• Your task:
Please transcribe the records below line for line, with no changes.

[Target pointing records]
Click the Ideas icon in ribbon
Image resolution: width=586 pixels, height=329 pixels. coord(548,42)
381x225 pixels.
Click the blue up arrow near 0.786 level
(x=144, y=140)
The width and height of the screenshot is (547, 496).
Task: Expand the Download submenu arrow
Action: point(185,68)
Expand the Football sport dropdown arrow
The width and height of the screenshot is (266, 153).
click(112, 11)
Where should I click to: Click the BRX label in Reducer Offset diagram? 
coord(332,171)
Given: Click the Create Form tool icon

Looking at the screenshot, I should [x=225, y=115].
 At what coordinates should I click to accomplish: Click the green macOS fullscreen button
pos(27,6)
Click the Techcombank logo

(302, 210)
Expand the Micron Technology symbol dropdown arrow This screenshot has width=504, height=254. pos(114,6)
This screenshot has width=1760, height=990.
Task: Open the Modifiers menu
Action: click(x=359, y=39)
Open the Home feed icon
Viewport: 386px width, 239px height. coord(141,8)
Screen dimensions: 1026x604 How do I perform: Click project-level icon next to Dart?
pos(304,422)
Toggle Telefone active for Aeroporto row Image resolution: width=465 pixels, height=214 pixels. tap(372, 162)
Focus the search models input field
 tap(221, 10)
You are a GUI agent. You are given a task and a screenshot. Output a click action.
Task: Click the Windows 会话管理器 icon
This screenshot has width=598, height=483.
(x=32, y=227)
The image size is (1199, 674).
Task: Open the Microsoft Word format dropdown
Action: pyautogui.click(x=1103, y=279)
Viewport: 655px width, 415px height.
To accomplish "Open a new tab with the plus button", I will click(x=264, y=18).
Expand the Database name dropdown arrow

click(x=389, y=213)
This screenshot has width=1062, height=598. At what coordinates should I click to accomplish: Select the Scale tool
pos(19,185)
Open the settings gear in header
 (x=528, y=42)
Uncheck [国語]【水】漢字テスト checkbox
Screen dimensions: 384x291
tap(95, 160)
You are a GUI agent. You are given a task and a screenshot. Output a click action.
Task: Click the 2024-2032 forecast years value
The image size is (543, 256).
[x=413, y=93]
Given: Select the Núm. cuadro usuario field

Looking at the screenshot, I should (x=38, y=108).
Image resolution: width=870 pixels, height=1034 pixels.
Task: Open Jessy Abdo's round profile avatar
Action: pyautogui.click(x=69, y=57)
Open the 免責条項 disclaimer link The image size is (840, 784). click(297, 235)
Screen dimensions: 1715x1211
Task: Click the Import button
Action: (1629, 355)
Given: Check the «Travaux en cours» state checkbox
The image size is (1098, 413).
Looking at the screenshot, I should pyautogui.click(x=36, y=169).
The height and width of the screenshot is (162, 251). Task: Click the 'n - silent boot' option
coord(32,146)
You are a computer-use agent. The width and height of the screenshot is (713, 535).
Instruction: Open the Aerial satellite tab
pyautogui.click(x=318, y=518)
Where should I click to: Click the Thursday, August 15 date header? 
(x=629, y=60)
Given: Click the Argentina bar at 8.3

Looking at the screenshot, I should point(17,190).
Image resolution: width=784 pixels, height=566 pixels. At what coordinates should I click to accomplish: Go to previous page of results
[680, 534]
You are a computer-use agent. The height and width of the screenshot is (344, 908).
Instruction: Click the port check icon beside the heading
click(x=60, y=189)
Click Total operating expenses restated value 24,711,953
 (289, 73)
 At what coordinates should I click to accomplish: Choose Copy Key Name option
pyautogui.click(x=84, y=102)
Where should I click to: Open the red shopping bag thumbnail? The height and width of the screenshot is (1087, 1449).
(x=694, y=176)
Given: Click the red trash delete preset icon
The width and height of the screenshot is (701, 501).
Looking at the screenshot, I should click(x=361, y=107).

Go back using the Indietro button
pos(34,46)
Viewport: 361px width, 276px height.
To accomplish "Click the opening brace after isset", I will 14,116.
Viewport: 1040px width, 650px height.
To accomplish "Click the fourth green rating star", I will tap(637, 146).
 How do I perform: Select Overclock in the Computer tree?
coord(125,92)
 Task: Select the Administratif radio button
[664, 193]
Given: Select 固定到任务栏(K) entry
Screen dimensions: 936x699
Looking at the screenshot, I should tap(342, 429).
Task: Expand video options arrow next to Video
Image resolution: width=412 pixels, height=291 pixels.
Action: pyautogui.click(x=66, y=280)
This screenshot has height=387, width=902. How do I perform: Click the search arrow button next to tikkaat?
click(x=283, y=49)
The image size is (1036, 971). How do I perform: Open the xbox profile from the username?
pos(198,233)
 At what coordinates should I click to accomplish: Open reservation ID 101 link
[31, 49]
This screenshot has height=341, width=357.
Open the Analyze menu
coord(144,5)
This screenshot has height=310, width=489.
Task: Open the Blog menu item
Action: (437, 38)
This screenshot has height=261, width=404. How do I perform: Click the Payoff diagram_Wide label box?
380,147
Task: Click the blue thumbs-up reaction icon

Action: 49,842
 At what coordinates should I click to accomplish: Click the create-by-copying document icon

• Solution to the problem:
Click the Ideas icon in ribbon
Image resolution: width=586 pixels, height=329 pixels. coord(548,42)
381x225 pixels.
Click the blue up arrow near 0.786 level
(x=144, y=140)
The width and height of the screenshot is (547, 496).
Task: Expand the Download submenu arrow
Action: point(185,68)
Expand the Football sport dropdown arrow
The width and height of the screenshot is (266, 153).
click(112, 11)
Where should I click to: Click the BRX label in Reducer Offset diagram? 
coord(332,171)
Given: Click the Create Form tool icon

Looking at the screenshot, I should [x=225, y=115].
 At what coordinates should I click to accomplish: Click the green macOS fullscreen button
pos(27,6)
Click the Techcombank logo

(302, 210)
Expand the Micron Technology symbol dropdown arrow This screenshot has width=504, height=254. pos(114,6)
This screenshot has width=1760, height=990.
Task: Open the Modifiers menu
Action: click(x=359, y=39)
Open the Home feed icon
Viewport: 386px width, 239px height. coord(141,8)
Screen dimensions: 1026x604 How do I perform: Click project-level icon next to Dart?
pos(304,422)
Toggle Telefone active for Aeroporto row Image resolution: width=465 pixels, height=214 pixels. tap(372, 162)
Focus the search models input field
 tap(221, 10)
You are a GUI agent. You are given a task and a screenshot. Output a click action.
Task: Click the Windows 会话管理器 icon
This screenshot has width=598, height=483.
(x=32, y=227)
The image size is (1199, 674).
Task: Open the Microsoft Word format dropdown
Action: pyautogui.click(x=1103, y=279)
Viewport: 655px width, 415px height.
To accomplish "Open a new tab with the plus button", I will click(x=264, y=18).
Expand the Database name dropdown arrow

click(x=389, y=213)
This screenshot has width=1062, height=598. At what coordinates should I click to accomplish: Select the Scale tool
pos(19,185)
Open the settings gear in header
 (x=528, y=42)
Uncheck [国語]【水】漢字テスト checkbox
Screen dimensions: 384x291
tap(95, 160)
You are a GUI agent. You are given a task and a screenshot. Output a click action.
Task: Click the 2024-2032 forecast years value
The image size is (543, 256).
[x=413, y=93]
Given: Select the Núm. cuadro usuario field

Looking at the screenshot, I should (x=38, y=108).
Image resolution: width=870 pixels, height=1034 pixels.
Task: Open Jessy Abdo's round profile avatar
Action: pyautogui.click(x=69, y=57)
Open the 免責条項 disclaimer link The image size is (840, 784). click(297, 235)
Screen dimensions: 1715x1211
Task: Click the Import button
Action: (1629, 355)
Given: Check the «Travaux en cours» state checkbox
The image size is (1098, 413).
Looking at the screenshot, I should pyautogui.click(x=36, y=169).
The height and width of the screenshot is (162, 251). Task: Click the 'n - silent boot' option
coord(32,146)
You are a computer-use agent. The width and height of the screenshot is (713, 535).
Instruction: Open the Aerial satellite tab
pyautogui.click(x=318, y=518)
Where should I click to: Click the Thursday, August 15 date header? 
(x=629, y=60)
Given: Click the Argentina bar at 8.3

Looking at the screenshot, I should point(17,190).
Image resolution: width=784 pixels, height=566 pixels. At what coordinates should I click to accomplish: Go to previous page of results
[680, 534]
You are a computer-use agent. The height and width of the screenshot is (344, 908).
Instruction: Click the port check icon beside the heading
click(x=60, y=189)
Click Total operating expenses restated value 24,711,953
 (289, 73)
 At what coordinates should I click to accomplish: Choose Copy Key Name option
pyautogui.click(x=84, y=102)
Where should I click to: Open the red shopping bag thumbnail? The height and width of the screenshot is (1087, 1449).
(x=694, y=176)
Given: Click the red trash delete preset icon
The width and height of the screenshot is (701, 501).
Looking at the screenshot, I should click(x=361, y=107).

Go back using the Indietro button
pos(34,46)
Viewport: 361px width, 276px height.
To accomplish "Click the opening brace after isset", I will 14,116.
Viewport: 1040px width, 650px height.
To accomplish "Click the fourth green rating star", I will tap(637, 146).
 How do I perform: Select Overclock in the Computer tree?
coord(125,92)
 Task: Select the Administratif radio button
[664, 193]
Given: Select 固定到任务栏(K) entry
Screen dimensions: 936x699
Looking at the screenshot, I should tap(342, 429).
Task: Expand video options arrow next to Video
Image resolution: width=412 pixels, height=291 pixels.
Action: pyautogui.click(x=66, y=280)
This screenshot has height=387, width=902. How do I perform: Click the search arrow button next to tikkaat?
click(x=283, y=49)
The image size is (1036, 971). How do I perform: Open the xbox profile from the username?
pos(198,233)
 At what coordinates should I click to accomplish: Open reservation ID 101 link
[31, 49]
This screenshot has height=341, width=357.
Open the Analyze menu
coord(144,5)
This screenshot has height=310, width=489.
Task: Open the Blog menu item
Action: (437, 38)
This screenshot has height=261, width=404. How do I perform: Click the Payoff diagram_Wide label box?
380,147
Task: Click the blue thumbs-up reaction icon

Action: 49,842
 At what coordinates should I click to accomplish: Click the create-by-copying document icon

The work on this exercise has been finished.